Repeat the lines of the listing from the line containing "Screen dimensions: 405x186" through the line containing "Action: click(x=456, y=249)", keeping every character unchanged.

╭─ INPUT RECORDS

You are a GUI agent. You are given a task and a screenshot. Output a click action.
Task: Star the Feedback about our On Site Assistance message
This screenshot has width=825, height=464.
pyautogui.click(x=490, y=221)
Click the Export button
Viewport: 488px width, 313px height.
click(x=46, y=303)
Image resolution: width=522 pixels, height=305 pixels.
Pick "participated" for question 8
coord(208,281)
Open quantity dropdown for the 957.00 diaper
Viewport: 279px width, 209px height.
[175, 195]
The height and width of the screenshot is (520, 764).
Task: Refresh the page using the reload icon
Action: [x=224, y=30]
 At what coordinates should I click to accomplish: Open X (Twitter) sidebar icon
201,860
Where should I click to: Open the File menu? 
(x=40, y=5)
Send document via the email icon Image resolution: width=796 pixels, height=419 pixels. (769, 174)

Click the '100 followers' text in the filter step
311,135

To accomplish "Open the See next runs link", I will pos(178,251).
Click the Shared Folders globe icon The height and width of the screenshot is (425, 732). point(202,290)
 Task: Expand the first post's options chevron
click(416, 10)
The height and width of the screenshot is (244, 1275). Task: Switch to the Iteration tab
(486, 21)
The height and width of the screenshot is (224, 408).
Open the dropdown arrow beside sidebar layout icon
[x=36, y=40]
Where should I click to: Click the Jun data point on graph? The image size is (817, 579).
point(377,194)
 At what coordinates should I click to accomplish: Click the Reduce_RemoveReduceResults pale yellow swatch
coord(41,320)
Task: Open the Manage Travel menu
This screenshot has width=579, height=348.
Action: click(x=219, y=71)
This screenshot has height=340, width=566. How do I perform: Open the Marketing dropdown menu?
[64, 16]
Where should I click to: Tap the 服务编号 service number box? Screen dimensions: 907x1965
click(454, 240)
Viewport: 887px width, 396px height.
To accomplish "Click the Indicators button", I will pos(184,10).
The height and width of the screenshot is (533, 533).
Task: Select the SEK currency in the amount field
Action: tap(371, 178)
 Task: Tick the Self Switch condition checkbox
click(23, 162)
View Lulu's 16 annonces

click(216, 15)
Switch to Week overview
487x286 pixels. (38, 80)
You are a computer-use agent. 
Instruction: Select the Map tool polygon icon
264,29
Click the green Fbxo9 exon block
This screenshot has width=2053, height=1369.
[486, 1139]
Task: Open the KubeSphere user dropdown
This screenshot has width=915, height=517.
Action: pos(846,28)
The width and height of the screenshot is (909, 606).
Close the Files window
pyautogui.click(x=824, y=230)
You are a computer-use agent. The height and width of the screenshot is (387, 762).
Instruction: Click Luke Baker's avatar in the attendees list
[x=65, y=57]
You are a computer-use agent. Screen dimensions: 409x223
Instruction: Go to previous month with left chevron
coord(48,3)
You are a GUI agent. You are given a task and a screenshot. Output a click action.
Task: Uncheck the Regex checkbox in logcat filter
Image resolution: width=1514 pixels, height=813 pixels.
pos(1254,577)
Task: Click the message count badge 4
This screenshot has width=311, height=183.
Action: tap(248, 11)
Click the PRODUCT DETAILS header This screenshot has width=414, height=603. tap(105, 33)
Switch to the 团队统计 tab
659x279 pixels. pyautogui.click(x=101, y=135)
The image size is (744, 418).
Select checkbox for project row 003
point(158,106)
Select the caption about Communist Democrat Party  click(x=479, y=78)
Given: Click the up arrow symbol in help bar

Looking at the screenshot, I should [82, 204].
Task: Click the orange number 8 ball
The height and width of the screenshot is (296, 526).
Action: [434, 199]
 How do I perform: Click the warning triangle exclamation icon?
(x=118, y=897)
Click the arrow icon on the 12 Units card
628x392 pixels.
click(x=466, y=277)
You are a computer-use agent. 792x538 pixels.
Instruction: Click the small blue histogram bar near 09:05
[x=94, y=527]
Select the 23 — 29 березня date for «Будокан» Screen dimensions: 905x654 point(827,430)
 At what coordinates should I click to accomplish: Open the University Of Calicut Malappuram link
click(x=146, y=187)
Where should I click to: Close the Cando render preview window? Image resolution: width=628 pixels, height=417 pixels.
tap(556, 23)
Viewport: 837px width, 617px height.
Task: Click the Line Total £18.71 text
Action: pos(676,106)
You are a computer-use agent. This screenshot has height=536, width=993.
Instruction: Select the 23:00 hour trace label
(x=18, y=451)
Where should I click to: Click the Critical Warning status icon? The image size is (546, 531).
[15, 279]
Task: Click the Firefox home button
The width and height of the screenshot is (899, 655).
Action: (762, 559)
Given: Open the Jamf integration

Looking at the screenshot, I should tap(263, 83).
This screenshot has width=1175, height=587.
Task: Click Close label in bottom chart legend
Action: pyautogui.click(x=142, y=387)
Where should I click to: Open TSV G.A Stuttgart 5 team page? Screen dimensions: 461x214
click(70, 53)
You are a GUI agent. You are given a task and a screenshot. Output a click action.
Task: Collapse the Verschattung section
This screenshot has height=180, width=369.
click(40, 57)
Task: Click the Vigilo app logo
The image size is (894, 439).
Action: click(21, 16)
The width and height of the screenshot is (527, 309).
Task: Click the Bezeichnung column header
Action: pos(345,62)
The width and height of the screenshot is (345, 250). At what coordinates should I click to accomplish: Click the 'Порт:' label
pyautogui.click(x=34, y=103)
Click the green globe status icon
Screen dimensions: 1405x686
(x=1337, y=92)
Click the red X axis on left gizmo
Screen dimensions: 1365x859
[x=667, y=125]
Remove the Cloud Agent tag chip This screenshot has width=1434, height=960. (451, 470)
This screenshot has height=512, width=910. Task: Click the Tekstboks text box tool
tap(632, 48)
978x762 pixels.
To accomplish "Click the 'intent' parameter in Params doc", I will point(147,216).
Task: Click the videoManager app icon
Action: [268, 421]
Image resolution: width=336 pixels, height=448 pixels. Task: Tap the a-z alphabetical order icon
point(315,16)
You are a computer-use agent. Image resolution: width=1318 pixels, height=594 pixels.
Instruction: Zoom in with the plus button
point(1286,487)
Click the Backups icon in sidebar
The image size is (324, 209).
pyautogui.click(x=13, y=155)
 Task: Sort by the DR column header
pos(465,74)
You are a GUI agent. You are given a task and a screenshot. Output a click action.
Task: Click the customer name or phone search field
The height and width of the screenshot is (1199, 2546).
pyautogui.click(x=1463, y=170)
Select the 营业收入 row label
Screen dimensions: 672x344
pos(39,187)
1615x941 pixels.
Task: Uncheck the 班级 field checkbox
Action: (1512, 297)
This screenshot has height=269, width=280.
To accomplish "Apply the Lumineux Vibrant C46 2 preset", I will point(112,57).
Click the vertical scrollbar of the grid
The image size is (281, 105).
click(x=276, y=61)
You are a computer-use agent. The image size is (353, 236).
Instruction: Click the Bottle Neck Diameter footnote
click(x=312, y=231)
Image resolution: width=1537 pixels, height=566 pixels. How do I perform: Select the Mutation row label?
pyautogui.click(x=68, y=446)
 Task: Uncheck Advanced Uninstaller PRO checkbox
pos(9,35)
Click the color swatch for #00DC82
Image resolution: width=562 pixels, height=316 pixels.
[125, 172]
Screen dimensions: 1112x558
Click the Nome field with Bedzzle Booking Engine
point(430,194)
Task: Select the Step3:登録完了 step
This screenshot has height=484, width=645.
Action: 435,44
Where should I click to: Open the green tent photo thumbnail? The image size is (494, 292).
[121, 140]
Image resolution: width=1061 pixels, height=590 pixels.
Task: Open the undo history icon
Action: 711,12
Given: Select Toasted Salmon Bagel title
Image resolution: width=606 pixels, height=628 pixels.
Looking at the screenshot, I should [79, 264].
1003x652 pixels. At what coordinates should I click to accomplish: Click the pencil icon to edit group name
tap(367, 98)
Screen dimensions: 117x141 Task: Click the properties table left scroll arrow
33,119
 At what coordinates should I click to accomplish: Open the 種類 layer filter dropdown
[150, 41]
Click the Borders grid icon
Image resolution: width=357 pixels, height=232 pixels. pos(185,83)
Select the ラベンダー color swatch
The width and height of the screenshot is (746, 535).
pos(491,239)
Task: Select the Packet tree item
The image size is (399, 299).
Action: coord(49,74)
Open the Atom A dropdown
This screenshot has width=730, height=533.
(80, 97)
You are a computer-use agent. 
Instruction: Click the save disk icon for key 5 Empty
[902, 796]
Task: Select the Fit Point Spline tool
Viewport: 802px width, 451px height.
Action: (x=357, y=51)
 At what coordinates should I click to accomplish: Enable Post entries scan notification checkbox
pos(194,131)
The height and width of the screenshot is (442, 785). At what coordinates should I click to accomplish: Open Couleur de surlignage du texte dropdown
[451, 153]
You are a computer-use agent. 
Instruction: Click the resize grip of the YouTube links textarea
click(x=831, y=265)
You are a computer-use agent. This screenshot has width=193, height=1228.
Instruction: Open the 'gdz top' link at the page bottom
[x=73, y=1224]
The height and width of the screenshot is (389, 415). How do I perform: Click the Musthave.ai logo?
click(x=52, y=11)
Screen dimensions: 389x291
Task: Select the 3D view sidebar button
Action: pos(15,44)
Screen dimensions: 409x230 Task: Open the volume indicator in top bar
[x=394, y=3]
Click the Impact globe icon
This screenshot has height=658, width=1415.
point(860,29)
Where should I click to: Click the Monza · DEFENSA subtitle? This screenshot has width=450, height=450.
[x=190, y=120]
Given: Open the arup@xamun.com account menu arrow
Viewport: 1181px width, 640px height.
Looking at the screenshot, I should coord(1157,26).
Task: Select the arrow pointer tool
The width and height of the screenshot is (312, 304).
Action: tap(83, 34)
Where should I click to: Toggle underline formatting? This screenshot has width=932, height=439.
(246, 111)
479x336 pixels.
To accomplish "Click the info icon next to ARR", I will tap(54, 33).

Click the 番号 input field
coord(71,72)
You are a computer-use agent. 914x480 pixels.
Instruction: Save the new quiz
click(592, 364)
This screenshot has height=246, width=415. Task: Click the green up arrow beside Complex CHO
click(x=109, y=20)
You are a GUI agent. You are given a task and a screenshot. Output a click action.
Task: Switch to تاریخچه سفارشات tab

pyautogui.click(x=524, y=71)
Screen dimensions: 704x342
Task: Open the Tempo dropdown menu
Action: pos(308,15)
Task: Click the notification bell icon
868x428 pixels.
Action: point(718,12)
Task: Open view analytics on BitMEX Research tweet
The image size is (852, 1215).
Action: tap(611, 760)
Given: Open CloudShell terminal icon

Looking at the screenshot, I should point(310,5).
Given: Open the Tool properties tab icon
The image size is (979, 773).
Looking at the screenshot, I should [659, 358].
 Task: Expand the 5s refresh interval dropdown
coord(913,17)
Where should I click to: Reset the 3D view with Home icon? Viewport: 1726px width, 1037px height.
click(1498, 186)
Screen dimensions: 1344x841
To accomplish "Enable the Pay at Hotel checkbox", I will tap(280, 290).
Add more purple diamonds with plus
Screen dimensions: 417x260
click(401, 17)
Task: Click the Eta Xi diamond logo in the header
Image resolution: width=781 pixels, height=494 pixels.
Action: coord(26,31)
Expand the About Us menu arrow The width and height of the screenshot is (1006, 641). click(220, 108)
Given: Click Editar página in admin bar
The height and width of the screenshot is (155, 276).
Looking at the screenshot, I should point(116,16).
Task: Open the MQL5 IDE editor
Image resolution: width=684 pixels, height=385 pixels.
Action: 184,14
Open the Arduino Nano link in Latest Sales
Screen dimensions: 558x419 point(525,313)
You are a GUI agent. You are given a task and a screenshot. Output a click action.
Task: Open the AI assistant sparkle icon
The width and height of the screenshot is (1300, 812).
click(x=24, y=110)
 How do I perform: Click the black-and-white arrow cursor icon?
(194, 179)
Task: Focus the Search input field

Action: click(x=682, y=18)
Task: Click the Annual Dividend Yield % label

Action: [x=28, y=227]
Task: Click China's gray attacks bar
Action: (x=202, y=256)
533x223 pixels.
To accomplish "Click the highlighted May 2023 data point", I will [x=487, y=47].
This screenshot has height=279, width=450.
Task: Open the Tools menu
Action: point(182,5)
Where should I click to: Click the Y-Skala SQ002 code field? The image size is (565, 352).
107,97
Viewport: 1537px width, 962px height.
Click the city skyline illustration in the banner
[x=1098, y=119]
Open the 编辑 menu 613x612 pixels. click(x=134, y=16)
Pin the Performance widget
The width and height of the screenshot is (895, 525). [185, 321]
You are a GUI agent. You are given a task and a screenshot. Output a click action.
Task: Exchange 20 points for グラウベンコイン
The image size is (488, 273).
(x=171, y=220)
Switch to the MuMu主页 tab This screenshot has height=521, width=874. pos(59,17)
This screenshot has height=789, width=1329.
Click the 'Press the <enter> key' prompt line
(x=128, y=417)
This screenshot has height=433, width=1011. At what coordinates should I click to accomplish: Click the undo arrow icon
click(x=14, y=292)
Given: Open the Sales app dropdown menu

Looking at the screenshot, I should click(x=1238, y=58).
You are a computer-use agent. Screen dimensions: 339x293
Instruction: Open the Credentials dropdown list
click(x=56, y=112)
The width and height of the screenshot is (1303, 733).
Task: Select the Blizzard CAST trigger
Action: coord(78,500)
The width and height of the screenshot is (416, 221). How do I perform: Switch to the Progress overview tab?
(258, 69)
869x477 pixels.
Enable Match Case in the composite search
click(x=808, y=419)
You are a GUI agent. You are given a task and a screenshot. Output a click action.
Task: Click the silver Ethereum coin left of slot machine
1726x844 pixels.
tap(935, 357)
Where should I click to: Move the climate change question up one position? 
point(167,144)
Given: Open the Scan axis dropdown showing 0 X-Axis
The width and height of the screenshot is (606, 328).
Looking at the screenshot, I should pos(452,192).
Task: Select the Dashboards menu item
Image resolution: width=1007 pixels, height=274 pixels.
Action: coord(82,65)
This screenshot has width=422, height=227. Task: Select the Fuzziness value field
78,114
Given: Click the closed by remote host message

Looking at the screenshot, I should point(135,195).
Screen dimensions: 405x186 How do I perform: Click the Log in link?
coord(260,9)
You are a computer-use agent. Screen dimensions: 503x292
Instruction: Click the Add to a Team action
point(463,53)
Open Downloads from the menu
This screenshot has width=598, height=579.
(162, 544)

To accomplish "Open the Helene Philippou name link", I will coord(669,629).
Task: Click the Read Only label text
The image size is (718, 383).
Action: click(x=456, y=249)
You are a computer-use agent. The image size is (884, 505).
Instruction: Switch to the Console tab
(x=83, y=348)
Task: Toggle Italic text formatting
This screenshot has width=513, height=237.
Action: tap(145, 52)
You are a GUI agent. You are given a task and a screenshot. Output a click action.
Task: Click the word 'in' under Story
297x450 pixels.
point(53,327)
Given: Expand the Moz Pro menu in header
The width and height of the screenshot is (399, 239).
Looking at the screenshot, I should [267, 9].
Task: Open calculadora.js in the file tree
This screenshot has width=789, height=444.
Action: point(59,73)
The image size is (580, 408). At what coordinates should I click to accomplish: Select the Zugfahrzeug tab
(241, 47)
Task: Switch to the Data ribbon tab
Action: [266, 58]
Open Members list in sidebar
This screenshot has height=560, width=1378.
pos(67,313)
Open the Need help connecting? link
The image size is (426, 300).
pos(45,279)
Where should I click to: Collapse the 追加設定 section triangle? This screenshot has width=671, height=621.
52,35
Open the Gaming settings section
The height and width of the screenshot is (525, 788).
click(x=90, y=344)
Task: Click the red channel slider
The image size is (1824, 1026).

╰─

ANSWER IN FULL:
Screen dimensions: 405x186 How do I perform: Click the Log in link?
coord(260,9)
You are a computer-use agent. Screen dimensions: 503x292
Instruction: Click the Add to a Team action
point(463,53)
Open Downloads from the menu
This screenshot has width=598, height=579.
(162, 544)

To accomplish "Open the Helene Philippou name link", I will coord(669,629).
Task: Click the Read Only label text
The image size is (718, 383).
Action: click(x=456, y=249)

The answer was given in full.